Top-coded variables


With the top-coded salary variable in the Higher Ed dataset, when it is said to be top-coded is it 1. anomalised and marked as missing, is 2. the observation removed from the dataset or is it 3. rounded to the mark at which it is top-coded?

Thank you!


Your case number 3 is most accurate. The SALARY variable in IPUMS Higher Ed is top-coded at 150,000 US dollars (except for in the SESTAT-NSCG and NSRCG surveys where these values are top-coded at 100,000 US dollars). This means that for any SALARY value reported above the top-code, the value is replaced with the top-code value. So, for example, if someone reports a salary of 170,000 US dollars, then this value will show up as 150,000 in the data.

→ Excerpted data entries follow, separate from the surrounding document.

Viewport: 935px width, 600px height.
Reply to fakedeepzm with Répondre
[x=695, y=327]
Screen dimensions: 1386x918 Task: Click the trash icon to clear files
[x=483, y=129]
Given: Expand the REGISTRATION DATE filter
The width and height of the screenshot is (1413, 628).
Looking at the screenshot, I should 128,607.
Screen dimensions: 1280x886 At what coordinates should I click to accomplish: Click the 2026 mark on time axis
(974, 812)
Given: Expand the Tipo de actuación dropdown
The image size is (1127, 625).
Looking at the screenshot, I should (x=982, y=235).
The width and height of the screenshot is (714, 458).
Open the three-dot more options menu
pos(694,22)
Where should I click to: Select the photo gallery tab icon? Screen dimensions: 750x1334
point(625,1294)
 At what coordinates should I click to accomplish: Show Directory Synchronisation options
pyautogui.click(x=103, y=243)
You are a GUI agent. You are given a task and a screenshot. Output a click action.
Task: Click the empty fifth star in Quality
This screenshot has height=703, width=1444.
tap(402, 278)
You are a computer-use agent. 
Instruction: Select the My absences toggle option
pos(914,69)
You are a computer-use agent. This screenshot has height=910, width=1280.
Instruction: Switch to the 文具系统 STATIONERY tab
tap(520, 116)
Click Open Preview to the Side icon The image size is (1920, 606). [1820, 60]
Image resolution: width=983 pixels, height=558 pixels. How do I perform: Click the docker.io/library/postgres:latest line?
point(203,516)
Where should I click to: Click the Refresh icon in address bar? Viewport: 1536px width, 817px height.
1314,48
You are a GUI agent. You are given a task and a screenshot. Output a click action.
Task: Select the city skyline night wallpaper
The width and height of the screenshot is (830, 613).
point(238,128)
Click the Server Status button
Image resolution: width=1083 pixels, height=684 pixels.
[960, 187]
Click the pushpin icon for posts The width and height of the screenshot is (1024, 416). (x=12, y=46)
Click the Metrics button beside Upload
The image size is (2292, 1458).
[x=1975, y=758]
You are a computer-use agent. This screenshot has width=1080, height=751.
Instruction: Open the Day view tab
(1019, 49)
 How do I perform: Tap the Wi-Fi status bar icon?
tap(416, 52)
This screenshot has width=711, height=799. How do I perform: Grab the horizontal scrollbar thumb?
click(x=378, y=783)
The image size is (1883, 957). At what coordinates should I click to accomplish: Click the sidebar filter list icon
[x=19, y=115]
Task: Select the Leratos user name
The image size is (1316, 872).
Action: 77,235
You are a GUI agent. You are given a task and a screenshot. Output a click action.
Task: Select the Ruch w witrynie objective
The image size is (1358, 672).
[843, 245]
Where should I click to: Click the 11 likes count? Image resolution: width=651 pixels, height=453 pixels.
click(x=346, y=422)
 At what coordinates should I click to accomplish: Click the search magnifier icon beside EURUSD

Thanks for that I really appreciate it Jeff! One follow-up question, if you wouldn’t mind. As you mentioned the SETAT-NSCG and NSRCG is top-coded at $100,000. Examing the data in stata in for example, the year 1995 and 2013, it shows observations from these two survey actuallly reaching up to $150,000 in salary. Do you know why this is?

Thank you!


You are right about this! The documentation is misleading in this case. It should say that SALARY in SESTAT-NSRCG surveys are top-coded at 100,000 US dollars and all other surveys are top-coded at 150,000 US dollars. Sorry for the confusion here. We will update the documentation appropriately.


Apologies, but even in SESTAT-NSRCG surveys, it seems observations are top-coded at $150,000? It seems all surveys include observations up to $150,000.


I don’t think so. After cleaning out observations with special codes for skips and missing, I find the following:

. by surid, sort : summarize salary

-> surid = NSCG

Variable | Obs Mean Std. Dev. Min Max
salary | 457043 65154.34 36686.89 0 150000

-> surid = NSRCG

Variable | Obs Mean Std. Dev. Min Max
salary | 90087 36660.75 20529.4 0 100000

Perhaps I am missing something?


Apologies, you’re right, sorry!